**Zu bearbeitende Aufgabe**:
Gib die Zeilen ab der Zeile mit „Where should I click to: Click the PS4“ bis einschließlich der Zeile mit „(x=792, y=177)“ als zweispaltige CSV mit den Spalten „text“ und „ergebnis“ wieder. Schreib für jeden Eintrag den Wortlaut und die zugehörige Antwort jeweils in ein Feld in Anführungszeichen und ersetze Zeilenumbrüche dabei durch Leerzeichen.
#####
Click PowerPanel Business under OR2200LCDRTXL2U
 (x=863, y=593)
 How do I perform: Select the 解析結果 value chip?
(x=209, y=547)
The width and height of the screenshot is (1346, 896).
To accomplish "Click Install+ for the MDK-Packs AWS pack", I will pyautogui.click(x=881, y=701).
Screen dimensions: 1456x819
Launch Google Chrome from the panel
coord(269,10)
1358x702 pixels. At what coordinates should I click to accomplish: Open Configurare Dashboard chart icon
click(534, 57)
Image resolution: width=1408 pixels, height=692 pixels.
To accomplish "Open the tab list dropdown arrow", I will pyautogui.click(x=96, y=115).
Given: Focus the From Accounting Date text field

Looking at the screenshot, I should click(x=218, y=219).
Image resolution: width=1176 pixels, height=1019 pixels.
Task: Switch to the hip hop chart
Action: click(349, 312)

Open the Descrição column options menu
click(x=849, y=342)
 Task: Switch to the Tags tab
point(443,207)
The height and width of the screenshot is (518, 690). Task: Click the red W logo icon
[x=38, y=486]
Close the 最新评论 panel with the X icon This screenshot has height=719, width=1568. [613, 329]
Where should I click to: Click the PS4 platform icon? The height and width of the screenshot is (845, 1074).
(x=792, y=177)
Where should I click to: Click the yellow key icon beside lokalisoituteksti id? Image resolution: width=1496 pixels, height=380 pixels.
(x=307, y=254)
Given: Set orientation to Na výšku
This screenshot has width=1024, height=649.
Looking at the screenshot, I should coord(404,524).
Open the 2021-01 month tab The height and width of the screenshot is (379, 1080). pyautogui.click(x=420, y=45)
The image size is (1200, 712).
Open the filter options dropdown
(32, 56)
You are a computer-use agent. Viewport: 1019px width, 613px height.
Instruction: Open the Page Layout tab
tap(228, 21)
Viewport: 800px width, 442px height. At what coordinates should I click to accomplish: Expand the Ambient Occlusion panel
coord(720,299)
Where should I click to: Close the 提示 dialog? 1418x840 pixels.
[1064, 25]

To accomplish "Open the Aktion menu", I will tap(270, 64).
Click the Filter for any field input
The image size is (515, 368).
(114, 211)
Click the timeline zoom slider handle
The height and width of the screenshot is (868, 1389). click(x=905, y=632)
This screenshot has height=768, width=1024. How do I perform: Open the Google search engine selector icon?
#####
**Fertige Lösung**:
text,ergebnis
"Where should I click to: Click the PS4 platform icon? The height and width of the screenshot is (845, 1074).","(x=792, y=177)"